Although ultrasound imaging allows real-time imaging, ultrasound contrast agents consist mostly of gas microbubbles that, even when associated with a drug moiety, are not, strictly speaking, nanomedicines. However, perfluorocarbon nanoemulsions were designed to become gaseous when insonified, as a result of the combined effects of local increased acoustic pressure and temperature. This phenomenon is called acoustic droplet vaporization (ADV). A droplet to bubble conversion, followed by cavitation, inducing the release of thrombin was observed by Fabiilli et al. [82].

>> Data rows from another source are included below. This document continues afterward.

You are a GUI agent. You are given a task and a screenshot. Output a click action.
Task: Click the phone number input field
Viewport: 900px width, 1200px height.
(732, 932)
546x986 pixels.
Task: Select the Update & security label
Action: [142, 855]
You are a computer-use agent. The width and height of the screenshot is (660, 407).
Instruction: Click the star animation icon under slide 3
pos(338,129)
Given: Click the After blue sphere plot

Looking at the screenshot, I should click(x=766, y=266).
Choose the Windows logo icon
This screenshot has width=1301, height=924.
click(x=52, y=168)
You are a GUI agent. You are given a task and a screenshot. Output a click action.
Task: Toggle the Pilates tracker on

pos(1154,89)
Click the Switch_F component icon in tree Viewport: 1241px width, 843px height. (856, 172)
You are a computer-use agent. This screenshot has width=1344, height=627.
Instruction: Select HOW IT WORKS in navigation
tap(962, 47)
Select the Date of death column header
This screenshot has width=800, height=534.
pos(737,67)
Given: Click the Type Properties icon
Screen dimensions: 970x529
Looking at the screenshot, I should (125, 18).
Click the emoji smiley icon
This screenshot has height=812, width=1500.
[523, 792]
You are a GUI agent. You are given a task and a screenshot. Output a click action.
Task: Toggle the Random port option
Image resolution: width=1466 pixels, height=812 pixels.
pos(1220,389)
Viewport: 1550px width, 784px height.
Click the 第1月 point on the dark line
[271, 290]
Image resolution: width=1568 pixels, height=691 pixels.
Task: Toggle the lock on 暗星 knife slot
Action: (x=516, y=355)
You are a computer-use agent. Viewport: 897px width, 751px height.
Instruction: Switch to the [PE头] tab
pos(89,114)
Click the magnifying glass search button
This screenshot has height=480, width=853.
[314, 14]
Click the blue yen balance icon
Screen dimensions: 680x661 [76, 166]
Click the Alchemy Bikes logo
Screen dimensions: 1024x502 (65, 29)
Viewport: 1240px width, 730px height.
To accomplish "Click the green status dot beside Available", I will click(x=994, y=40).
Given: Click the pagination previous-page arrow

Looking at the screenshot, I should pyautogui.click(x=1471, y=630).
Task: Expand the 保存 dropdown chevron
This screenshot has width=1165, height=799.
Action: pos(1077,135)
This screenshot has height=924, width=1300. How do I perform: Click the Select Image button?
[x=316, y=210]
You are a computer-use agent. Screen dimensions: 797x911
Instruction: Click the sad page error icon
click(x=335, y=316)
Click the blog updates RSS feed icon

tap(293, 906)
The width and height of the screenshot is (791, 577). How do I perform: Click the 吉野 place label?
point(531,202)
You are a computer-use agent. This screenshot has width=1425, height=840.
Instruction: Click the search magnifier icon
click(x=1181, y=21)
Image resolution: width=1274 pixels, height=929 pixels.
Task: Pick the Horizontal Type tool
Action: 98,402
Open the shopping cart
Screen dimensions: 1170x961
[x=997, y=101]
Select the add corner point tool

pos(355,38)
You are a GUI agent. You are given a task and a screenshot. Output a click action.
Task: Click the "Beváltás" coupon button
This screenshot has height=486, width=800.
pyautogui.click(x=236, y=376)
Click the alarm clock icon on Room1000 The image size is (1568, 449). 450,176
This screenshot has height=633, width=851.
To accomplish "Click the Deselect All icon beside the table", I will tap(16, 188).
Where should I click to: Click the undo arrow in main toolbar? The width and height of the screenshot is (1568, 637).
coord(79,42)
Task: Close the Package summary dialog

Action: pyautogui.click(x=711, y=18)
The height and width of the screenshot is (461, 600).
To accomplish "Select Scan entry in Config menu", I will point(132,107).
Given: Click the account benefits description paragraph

Optical imaging was also considered as a visualization modality in nanotheranostics, but the strong scattering properties of soft tissues in the visible region of the light spectrum (<700 nm) limit its application. However, scattering decreases at longer wavelengths in the near-infrared (NIR) region (700–900 nm), often called “biological window” for optical imaging and many fluorophores were designed accordingly [76]. The organic NIR dye Cy5.5 was used by Kim et al. to label paclitaxel-loaded chitosan-based nanomedicines. In vivo, NIR fluorescence clearly allowed tumor delineation and signal intensity was found to be correlated with nanomedicine concentration. Optical imaging has also made it possible both to follow nanomedicine biodistribution and to monitor non-invasively tumor growth rate in response to treatment (Fig. 5) [83]. Optical NIR probes other than organic dyes, such as gold nanoparticles or quantum dots, can also be loaded into nanomedicines. Nevertheless, since penetration depth of NIR light in tissue is less than 1 cm, the observed tissues must be located close to the radiation source. At present, the clinical use of optical imaging remains limited [76].

Fig. 5
figure 5

a In vivo imaging of Cy5.5-labeled chitosan-based nanoparticles (CNPs) in tumor-bearing mice. b The pectoral tumor was positive for tumor cells, as confirmed by H&E staining. Fluorescence microscopic images show the CD-31-positive angiogenic vessels (yellow) and DAPI-stained tumor cells (blue). Intravenously injected, Cy5.5-labeled CNPs were visualized in tumor tissues (red). c Time-dependent tumor targeting specificity of free Cy5.5, Cy5.5-labeled polymers, and Cy5.5-labeled CNPs, all with equimolar amounts of Cy5.5 (0.16 μmol). d Tumor-to-background (muscle) ratio as a function of time after administration of Cy5.5, Cy5.5-labeled polymers, and Cy5.5-labeled CNPs. All data represent mean ± SE. Adapted from Kim et al. [83]. (color figure online)

Conclusion

In the wake of pioneering work in the seventies, the imagination and creativity of pharmacists, chemists and engineers has led to the development of thousands of nanomedicines in the endeavor to solve issues such as drug toxicity, poor bioavailability, poor stability and deleterious side effects. Nanomedicines are made from organic and inorganic materials and their size, shape and surface chemistry may be adjusted for specific applications. Although most nanomedicines were initially intended for intravenous delivery, oral, ocular or pulmonary administration may be considered and nanomedicine properties should be tuned accordingly. The new avenues of stimuli-responsive nanomedicines and nanotheranostics seem particularly interesting and remain to be fully explored. In particular, nanotheranostics could be designed to specifically interact with malignant cells, image them, trigger a therapeutic response and monitor it in real time. Overall, nanomedicines will be upgraded from preclinical research to clinical application if the toxicity issues are better predicted and the scale-up and engineering of these complex structures prove profitable.